Sender: linux-block-owner@vger.kernel.org
Precedence: bulk
List-ID: <linux-block.vger.kernel.org>
X-Mailing-List: linux-block@vger.kernel.org

On Fri, Jul 24, 2020 at 10:00 PM Jens Axboe <axboe@kernel.dk> wrote:
>
> On 7/24/20 9:49 AM, Kanchan Joshi wrote:
> > diff --git a/fs/io_uring.c b/fs/io_uring.c
> > index 7809ab2..6510cf5 100644
> > --- a/fs/io_uring.c
> > +++ b/fs/io_uring.c
> > @@ -1284,8 +1301,15 @@ static void __io_cqring_fill_event(struct io_kiocb *req, long res, long cflags)
> >       cqe = io_get_cqring(ctx);
> >       if (likely(cqe)) {
> >               WRITE_ONCE(cqe->user_data, req->user_data);
> > -             WRITE_ONCE(cqe->res, res);
> > -             WRITE_ONCE(cqe->flags, cflags);
> > +             if (unlikely(req->flags & REQ_F_ZONE_APPEND)) {
> > +                     if (likely(res > 0))
> > +                             WRITE_ONCE(cqe->res64, req->rw.append_offset);
> > +                     else
> > +                             WRITE_ONCE(cqe->res64, res);
> > +             } else {
> > +                     WRITE_ONCE(cqe->res, res);
> > +                     WRITE_ONCE(cqe->flags, cflags);
> > +             }
>
> This would be nice to keep out of the fast path, if possible.

I was thinking of keeping a function-pointer (in io_kiocb) during
submission. That would have avoided this check......but argument count
differs, so it did not add up.

> > diff --git a/include/uapi/linux/io_uring.h b/include/uapi/linux/io_uring.h
> > index 92c2269..2580d93 100644
> > --- a/include/uapi/linux/io_uring.h
> > +++ b/include/uapi/linux/io_uring.h
> > @@ -156,8 +156,13 @@ enum {
> >   */
> >  struct io_uring_cqe {
> >       __u64   user_data;      /* sqe->data submission passed back */
> > -     __s32   res;            /* result code for this event */
> > -     __u32   flags;
> > +     union {
> > +             struct {
> > +                     __s32   res;    /* result code for this event */
> > +                     __u32   flags;
> > +             };
> > +             __s64   res64;  /* appending offset for zone append */
> > +     };
> >  };
>
> Is this a compatible change, both for now but also going forward? You
> could randomly have IORING_CQE_F_BUFFER set, or any other future flags.

Sorry, I didn't quite understand the concern. CQE_F_BUFFER is not
used/set for write currently, so it looked compatible at this point.
Yes, no room for future flags for this operation.
Do you see any other way to enable this support in io-uring?

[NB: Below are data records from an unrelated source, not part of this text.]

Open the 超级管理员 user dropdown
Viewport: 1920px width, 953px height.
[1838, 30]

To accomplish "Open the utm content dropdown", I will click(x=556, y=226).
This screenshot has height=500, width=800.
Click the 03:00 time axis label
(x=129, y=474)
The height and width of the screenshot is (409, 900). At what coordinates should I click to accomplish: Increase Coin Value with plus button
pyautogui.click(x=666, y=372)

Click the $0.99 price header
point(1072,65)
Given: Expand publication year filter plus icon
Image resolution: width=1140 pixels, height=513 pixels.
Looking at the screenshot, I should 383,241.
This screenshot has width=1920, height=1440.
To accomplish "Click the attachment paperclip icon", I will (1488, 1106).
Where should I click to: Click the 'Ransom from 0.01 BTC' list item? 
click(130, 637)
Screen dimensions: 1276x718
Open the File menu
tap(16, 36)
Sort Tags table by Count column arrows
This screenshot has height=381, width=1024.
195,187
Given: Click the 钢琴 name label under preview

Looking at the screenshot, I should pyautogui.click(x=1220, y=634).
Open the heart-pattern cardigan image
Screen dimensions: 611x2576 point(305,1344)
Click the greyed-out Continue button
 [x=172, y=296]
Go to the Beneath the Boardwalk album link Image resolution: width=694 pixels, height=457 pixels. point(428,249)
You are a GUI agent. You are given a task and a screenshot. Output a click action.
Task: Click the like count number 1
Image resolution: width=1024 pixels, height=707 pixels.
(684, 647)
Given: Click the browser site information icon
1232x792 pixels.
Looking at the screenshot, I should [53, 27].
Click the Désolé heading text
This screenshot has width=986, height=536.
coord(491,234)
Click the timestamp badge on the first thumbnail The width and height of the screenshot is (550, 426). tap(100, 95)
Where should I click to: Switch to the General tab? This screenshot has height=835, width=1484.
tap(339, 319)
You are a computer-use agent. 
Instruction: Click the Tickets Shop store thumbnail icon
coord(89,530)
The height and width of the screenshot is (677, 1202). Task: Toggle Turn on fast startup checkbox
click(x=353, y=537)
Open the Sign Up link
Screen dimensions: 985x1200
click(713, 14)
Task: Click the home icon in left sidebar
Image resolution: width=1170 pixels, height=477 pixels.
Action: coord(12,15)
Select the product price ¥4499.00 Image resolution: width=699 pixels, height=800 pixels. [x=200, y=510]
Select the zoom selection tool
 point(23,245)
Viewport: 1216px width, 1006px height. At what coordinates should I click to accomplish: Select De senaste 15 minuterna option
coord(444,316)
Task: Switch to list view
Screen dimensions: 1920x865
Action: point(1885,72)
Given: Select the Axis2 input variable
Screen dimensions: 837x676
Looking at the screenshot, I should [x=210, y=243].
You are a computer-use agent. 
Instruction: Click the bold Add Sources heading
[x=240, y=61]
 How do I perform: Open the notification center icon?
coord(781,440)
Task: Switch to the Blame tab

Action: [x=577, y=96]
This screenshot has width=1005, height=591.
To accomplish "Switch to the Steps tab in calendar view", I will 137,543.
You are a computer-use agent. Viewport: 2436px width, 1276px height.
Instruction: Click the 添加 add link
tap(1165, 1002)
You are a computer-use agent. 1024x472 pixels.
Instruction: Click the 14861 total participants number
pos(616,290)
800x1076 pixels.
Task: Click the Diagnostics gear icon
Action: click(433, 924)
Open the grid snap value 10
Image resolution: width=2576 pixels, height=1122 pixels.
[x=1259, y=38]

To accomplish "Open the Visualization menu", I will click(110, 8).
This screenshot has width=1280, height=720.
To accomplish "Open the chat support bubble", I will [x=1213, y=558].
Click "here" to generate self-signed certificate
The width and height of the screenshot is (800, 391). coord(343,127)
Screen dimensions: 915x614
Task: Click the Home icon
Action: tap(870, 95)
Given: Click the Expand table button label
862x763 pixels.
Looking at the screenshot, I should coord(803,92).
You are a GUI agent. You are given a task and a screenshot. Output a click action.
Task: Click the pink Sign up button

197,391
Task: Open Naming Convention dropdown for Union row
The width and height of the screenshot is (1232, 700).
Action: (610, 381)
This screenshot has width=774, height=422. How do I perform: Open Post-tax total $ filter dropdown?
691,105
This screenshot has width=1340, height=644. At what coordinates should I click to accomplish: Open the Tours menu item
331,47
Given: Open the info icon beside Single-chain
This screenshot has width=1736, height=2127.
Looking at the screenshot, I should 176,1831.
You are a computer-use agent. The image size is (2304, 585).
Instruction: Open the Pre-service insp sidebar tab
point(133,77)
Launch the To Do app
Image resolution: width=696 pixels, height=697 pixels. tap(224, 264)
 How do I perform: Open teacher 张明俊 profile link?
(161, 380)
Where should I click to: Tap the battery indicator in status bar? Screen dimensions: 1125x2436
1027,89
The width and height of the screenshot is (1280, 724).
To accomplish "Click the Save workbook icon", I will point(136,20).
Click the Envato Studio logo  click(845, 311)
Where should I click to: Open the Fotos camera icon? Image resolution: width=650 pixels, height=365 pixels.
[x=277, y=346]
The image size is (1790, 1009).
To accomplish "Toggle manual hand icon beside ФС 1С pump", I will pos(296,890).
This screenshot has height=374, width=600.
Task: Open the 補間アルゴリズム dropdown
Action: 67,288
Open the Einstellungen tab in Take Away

> Layout would also be different between big and little endian, so not
> even that easy to set aside a flag for this. But even if that was done,
> we'd still have this weird API where liburing or the app would need to
> distinguish this cqe from all others based on... the user_data? Hence
> liburing can't do it, only the app would be able to.
>
> Just seems like a hack to me.

Yes, only user_data to distinguish. Do liburing helpers need to look
at cqe->res (and decide something) before returning the cqe to
application?
I see that happening at once place, but not sure when it would hit
LIBURING_DATA_TIMEOUT condition.
__io_uring_peek_cqe()
{
           do {
                io_uring_for_each_cqe(ring, head, cqe)
                        break;
                if (cqe) {
                        if (cqe->user_data == LIBURING_UDATA_TIMEOUT) {
                                if (cqe->res < 0)
                                        err = cqe->res;
                                io_uring_cq_advance(ring, 1);
                                if (!err)
                                        continue;
                                cqe = NULL;
                        }
                }
                break;
        } while (1);
}


-- 
Joshi